DATA RECORDS:
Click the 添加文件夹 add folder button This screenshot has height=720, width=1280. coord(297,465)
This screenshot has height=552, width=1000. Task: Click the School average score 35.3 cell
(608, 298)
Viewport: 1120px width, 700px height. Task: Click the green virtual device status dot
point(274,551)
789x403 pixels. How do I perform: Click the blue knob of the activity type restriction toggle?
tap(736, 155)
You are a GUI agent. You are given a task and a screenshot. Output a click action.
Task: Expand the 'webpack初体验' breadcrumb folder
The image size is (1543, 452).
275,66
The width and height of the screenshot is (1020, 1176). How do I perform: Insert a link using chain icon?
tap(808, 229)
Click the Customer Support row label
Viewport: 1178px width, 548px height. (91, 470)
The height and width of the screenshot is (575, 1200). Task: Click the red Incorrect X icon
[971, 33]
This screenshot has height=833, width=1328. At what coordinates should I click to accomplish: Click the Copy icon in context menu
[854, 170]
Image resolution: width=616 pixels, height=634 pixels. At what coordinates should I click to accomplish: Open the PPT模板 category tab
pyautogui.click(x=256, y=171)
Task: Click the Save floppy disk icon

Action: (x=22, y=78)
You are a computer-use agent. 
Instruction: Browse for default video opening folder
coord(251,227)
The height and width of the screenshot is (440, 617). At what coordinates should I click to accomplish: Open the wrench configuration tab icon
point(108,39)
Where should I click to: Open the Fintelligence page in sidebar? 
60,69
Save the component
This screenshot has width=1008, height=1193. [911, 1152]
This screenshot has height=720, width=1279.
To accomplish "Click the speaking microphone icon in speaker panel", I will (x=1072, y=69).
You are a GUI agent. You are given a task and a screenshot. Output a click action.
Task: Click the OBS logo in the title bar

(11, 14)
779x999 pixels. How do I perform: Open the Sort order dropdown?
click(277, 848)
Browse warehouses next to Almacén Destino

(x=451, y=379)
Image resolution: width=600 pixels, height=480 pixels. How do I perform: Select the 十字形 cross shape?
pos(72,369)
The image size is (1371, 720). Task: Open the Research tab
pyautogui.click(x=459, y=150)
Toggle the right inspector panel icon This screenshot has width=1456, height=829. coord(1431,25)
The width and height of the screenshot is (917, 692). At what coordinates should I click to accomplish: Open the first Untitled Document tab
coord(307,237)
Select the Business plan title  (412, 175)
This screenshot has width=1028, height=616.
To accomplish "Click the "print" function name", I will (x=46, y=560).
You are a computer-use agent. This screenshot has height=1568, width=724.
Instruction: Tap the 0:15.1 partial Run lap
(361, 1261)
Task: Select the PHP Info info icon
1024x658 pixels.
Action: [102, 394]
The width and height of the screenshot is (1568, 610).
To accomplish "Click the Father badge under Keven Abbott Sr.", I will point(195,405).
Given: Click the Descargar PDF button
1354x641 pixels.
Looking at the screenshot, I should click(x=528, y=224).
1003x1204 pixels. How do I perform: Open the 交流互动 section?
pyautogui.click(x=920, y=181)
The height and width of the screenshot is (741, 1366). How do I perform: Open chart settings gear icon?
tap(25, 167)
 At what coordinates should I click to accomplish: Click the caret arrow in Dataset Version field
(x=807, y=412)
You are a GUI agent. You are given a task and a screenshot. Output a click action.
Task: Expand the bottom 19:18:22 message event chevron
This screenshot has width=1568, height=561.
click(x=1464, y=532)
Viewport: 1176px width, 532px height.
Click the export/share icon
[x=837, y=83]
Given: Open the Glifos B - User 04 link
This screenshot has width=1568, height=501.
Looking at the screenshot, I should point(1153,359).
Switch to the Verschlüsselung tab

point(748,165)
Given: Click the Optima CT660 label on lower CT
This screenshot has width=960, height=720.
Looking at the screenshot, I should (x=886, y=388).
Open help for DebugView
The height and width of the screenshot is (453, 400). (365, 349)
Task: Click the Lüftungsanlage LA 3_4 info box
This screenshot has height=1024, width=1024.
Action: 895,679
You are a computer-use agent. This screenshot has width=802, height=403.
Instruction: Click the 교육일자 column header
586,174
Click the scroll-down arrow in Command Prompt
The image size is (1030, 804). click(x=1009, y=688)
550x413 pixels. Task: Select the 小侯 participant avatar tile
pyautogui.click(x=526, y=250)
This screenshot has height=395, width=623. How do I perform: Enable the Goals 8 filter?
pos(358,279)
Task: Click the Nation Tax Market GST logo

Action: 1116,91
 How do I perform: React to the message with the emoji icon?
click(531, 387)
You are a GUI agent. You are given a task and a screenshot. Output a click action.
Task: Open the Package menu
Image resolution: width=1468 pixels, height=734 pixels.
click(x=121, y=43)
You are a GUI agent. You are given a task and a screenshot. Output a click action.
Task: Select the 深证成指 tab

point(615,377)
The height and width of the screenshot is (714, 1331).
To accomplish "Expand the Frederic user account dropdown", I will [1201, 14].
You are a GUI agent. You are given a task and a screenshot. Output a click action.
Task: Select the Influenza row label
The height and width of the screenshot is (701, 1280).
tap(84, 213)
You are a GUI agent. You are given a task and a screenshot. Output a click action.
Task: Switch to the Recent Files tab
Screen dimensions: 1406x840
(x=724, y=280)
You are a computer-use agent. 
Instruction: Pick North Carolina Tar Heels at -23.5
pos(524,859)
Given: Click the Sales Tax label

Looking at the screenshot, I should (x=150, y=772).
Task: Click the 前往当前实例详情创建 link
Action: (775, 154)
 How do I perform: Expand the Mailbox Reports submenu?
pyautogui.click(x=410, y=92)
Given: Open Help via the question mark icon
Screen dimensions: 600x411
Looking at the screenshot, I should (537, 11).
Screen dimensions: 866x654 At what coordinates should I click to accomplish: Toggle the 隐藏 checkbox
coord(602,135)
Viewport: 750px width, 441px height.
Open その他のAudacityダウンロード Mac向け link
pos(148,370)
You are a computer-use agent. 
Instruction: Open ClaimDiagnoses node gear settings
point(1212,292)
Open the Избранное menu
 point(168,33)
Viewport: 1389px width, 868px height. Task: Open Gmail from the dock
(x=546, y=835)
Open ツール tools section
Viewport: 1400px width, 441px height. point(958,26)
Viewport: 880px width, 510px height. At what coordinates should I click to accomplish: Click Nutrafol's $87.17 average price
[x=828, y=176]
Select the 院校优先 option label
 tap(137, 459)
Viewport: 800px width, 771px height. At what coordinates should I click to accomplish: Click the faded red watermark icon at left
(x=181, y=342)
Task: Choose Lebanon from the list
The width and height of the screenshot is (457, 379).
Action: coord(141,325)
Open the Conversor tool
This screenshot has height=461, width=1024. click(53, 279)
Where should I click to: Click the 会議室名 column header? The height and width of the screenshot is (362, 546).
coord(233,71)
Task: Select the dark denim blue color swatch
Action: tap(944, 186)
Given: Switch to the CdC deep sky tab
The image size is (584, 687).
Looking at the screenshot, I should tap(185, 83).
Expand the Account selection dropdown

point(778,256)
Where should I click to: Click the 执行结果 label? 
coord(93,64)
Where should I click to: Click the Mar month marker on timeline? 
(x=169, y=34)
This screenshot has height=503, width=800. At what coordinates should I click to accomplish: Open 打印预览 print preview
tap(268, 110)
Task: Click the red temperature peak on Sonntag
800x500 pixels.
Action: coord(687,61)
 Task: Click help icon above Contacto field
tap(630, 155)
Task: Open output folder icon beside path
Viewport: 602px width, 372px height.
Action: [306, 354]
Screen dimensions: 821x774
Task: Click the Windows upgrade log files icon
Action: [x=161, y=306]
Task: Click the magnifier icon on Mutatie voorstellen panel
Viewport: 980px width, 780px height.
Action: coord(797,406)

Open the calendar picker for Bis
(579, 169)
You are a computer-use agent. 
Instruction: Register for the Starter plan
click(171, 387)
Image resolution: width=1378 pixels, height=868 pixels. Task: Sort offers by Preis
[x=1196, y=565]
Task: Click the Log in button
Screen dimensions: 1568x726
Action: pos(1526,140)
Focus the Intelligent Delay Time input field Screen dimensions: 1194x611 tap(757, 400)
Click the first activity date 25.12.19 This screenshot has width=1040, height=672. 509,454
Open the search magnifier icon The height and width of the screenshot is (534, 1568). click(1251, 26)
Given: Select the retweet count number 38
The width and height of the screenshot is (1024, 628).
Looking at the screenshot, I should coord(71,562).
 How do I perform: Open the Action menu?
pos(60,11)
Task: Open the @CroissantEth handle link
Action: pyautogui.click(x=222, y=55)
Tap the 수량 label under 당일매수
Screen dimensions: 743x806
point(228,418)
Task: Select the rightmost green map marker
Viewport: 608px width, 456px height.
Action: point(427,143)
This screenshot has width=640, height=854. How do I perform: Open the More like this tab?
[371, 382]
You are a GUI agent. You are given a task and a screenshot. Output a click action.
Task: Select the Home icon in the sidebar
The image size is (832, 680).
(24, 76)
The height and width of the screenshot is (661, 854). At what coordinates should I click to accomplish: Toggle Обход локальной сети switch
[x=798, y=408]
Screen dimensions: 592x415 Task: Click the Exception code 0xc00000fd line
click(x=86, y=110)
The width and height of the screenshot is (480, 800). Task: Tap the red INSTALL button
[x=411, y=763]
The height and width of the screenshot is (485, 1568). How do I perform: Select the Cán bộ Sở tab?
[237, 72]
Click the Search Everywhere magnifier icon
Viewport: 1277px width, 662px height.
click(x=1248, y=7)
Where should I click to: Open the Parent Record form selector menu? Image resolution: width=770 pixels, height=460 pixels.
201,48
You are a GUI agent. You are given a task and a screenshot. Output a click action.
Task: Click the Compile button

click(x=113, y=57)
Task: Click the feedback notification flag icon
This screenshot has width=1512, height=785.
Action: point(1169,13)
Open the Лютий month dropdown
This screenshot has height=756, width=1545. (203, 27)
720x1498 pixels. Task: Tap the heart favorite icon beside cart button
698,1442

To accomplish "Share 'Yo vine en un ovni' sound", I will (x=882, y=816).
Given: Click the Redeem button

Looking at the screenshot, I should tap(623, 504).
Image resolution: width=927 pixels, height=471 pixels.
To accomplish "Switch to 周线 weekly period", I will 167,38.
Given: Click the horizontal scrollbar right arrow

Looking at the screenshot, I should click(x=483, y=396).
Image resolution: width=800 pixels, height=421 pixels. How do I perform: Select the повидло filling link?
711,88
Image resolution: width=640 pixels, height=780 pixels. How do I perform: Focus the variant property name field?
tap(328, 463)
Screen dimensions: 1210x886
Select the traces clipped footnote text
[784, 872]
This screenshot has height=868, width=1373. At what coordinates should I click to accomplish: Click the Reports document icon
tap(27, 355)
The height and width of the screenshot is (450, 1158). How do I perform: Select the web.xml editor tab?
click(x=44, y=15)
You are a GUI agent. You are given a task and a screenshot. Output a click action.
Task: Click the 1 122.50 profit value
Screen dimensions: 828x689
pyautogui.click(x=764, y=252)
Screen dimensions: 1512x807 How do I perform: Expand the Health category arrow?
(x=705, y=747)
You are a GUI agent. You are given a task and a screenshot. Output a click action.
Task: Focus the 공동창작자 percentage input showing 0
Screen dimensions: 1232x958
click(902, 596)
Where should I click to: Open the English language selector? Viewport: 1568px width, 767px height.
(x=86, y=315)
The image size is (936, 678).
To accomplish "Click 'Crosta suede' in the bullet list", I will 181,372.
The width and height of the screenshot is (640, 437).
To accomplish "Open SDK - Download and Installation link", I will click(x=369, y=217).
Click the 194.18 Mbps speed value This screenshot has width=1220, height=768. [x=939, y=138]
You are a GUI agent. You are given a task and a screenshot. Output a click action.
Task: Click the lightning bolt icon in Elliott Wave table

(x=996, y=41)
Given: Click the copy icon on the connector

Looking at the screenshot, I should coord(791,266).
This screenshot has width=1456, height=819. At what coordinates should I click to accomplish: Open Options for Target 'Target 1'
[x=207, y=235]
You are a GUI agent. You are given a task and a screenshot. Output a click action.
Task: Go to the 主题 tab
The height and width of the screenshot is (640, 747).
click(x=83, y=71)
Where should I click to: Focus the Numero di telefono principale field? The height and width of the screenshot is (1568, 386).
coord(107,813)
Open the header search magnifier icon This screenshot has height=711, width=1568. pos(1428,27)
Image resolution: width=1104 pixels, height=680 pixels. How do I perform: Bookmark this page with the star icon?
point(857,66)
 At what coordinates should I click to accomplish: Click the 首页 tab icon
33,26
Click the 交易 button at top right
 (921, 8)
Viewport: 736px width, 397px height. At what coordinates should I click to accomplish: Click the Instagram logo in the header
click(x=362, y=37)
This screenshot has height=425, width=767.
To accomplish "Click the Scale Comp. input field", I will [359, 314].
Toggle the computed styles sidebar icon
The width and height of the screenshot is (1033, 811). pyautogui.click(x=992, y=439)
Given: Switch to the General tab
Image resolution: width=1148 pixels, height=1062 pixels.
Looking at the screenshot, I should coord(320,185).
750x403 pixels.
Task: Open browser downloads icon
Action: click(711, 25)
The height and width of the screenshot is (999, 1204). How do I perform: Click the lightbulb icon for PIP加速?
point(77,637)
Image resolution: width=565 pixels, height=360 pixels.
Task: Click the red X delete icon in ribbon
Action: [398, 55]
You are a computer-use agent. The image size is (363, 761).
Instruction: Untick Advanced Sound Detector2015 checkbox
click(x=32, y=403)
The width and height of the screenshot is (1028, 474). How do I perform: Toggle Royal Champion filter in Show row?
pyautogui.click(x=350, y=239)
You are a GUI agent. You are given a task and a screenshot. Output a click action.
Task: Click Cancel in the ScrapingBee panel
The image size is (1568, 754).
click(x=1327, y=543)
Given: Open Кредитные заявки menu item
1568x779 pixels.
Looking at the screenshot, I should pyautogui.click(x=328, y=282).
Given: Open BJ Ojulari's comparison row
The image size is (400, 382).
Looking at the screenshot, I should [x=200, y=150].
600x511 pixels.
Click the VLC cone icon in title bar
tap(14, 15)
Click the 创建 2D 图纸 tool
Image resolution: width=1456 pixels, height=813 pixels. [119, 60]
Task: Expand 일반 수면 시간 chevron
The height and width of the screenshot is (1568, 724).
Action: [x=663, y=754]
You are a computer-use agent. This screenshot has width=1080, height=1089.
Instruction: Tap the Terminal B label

WHAT IS NEEDED: Using the material above, gather every line that includes "value".

COMPLETED EXERCISE:
Task: Click the 1 122.50 profit value
Click the 194.18 Mbps speed value This screenshot has width=1220, height=768. [x=939, y=138]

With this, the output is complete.